Heval Kemal, Heval Meral, Heval Pervin birliktelik kurdukları günden bu yana “Hisseli Harikalar Kumpanyası” oynuyorlar, biz de bu eğlenceyi izliyoruz. Ali Babacan’ı, Ahmet Davutoğlu’nu, Temel Karamollaoğlu’nu da ihtiyaç hâlinde kullanmak üzere yardımcı oyuncu yaptılar, onlara da ihtiyaç duydukça sahneye çıkarıyorlar. Bunların kurduğu “Hisseli Harikalar Kumpanyası”nda her türlü oyun ve tezgâh var. Oyun içinde o kadar oyun oynuyorlar ki, rezil oldukça da sahnelemekten geri durmuyorlar.
Bunlara “oynayın” diye kim sürekli senaryo yazıp ellerine veriyorsa “Hisseli Harikalar Kumpanyası” oyuncularının başı döndü. Başı dönmese, Kemal Kılıçdaroğlu her sıkıştığında “Ülkücü kardeşlerim, ben de milliyetçiyim, Ülkücüyüm” diye ortaya çıkar mı? Bir adam bu kadar mı komik olur? Oluyormuş demek ki?

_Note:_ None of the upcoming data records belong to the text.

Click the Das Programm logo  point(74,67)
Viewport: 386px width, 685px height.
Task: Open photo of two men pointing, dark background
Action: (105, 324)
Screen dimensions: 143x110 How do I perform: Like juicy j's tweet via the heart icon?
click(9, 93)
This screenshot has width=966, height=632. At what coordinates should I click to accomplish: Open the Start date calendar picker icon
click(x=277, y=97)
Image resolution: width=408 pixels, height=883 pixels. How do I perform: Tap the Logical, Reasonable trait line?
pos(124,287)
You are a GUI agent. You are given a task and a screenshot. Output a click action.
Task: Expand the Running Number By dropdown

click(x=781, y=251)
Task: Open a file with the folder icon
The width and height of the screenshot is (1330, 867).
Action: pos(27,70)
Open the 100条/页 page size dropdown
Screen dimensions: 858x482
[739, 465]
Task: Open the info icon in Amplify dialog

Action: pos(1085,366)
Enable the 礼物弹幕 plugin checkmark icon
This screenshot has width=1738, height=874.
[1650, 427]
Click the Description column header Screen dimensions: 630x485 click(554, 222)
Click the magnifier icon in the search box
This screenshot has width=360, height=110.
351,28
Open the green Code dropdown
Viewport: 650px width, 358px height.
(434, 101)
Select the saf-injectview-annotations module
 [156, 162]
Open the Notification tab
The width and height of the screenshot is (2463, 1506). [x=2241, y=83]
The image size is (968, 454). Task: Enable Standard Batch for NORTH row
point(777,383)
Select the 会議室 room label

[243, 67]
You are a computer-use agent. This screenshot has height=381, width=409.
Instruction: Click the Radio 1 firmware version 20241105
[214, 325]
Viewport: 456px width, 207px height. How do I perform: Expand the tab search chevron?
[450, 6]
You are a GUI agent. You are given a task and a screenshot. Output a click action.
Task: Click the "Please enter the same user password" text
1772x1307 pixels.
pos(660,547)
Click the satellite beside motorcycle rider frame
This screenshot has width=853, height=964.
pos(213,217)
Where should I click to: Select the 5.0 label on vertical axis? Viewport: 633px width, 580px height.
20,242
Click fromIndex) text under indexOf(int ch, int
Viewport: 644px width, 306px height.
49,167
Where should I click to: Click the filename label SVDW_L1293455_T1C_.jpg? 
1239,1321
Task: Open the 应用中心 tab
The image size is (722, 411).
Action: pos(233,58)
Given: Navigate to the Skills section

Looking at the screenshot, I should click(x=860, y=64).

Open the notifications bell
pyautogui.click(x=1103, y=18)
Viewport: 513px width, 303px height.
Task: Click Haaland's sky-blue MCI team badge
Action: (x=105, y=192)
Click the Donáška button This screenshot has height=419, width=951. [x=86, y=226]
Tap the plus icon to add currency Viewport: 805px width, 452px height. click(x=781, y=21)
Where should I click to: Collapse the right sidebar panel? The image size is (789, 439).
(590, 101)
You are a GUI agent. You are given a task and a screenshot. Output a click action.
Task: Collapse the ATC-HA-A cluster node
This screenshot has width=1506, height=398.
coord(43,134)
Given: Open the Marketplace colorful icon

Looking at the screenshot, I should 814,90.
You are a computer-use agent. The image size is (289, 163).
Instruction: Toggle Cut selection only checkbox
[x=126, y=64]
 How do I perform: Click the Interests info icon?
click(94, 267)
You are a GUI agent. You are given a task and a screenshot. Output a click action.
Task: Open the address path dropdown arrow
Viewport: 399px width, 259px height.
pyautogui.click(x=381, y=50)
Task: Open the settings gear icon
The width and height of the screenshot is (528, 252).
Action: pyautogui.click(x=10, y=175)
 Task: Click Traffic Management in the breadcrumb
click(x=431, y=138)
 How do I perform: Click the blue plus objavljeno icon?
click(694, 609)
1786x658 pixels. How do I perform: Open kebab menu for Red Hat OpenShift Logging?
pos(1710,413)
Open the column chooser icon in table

Kemal Kılıçdaroğlu, 16 Nisan 2017 referandumundan bu yana “Ülkücü kardeşlerim, ben de milliyetçiyim, Ülkücüyüm” şeklinde siyasi şaklabanlık yapıyor. Bazen de halkı “Bozkurt” işaretiyle selamlamaya kalkarak komedide sınır tanımıyor. Kemal Kılıçdaroğlu’nu ne zaman “Ben de milliyetçiyim, Ülkücüyüm, Bahçeli’ye milliyetçiliği öğreteceğim” cümlelerini söylerken dinlesem, hemen aklıma teröristbaşı Öcalan’ın sorgusunda söylediği “Gençliğimde Ülkü Ocaklarına üyeydim” sözleri geliyor.
Ha HDP’yi kurup yöneten teröristbaşı Öcalan, ha HDP ile seçim ittifakı ve her konuda iş birliği yapan Kemal Kılıçdaroğlu… İkisinin bu manada bir farkı yoktur.
“Bizim devrimciliğimiz kâğıttan devrimcilik değil, yürek ister yürek. Dersimli Kemal’im ben devrimciyim” diyordun ne ara ve niçin Ülkücü maskesine ihtiyaç duydun?